What do the entries below say? Restate them word for word.

→ Information:
■ ■ ■
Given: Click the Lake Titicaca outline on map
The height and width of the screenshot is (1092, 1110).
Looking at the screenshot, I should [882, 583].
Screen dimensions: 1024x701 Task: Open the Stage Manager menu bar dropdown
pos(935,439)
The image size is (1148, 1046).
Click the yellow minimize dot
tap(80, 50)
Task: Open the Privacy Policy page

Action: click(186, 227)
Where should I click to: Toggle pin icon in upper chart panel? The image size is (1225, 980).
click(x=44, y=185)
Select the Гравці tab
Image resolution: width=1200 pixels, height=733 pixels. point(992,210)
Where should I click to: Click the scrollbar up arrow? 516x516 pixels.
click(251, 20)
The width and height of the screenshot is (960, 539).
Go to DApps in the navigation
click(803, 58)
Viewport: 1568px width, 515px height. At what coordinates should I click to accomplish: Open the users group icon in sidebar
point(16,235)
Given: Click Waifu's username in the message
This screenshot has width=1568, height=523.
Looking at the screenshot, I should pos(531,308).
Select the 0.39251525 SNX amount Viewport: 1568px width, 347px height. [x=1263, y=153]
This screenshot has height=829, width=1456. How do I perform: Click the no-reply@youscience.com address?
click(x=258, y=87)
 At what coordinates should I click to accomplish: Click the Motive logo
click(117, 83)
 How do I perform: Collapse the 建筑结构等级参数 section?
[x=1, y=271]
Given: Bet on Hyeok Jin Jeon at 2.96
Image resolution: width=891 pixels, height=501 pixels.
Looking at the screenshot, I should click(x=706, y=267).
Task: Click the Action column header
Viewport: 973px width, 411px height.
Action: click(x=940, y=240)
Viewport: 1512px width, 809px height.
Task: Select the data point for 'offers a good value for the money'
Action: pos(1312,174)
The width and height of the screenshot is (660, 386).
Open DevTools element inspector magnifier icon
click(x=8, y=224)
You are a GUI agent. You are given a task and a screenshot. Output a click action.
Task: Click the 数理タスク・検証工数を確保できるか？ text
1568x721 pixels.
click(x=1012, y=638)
■ ■ ■
→ Response to this task:
Given: Click the Lake Titicaca outline on map
The height and width of the screenshot is (1092, 1110).
Looking at the screenshot, I should [882, 583].
Screen dimensions: 1024x701 Task: Open the Stage Manager menu bar dropdown
pos(935,439)
The image size is (1148, 1046).
Click the yellow minimize dot
tap(80, 50)
Task: Open the Privacy Policy page

Action: click(186, 227)
Where should I click to: Toggle pin icon in upper chart panel? The image size is (1225, 980).
click(x=44, y=185)
Select the Гравці tab
Image resolution: width=1200 pixels, height=733 pixels. point(992,210)
Where should I click to: Click the scrollbar up arrow? 516x516 pixels.
click(251, 20)
The width and height of the screenshot is (960, 539).
Go to DApps in the navigation
click(803, 58)
Viewport: 1568px width, 515px height. At what coordinates should I click to accomplish: Open the users group icon in sidebar
point(16,235)
Given: Click Waifu's username in the message
This screenshot has width=1568, height=523.
Looking at the screenshot, I should pos(531,308).
Select the 0.39251525 SNX amount Viewport: 1568px width, 347px height. [x=1263, y=153]
This screenshot has height=829, width=1456. How do I perform: Click the no-reply@youscience.com address?
click(x=258, y=87)
 At what coordinates should I click to accomplish: Click the Motive logo
click(117, 83)
 How do I perform: Collapse the 建筑结构等级参数 section?
[x=1, y=271]
Given: Bet on Hyeok Jin Jeon at 2.96
Image resolution: width=891 pixels, height=501 pixels.
Looking at the screenshot, I should click(x=706, y=267).
Task: Click the Action column header
Viewport: 973px width, 411px height.
Action: click(x=940, y=240)
Viewport: 1512px width, 809px height.
Task: Select the data point for 'offers a good value for the money'
Action: pos(1312,174)
The width and height of the screenshot is (660, 386).
Open DevTools element inspector magnifier icon
click(x=8, y=224)
You are a GUI agent. You are given a task and a screenshot. Output a click action.
Task: Click the 数理タスク・検証工数を確保できるか？ text
1568x721 pixels.
click(x=1012, y=638)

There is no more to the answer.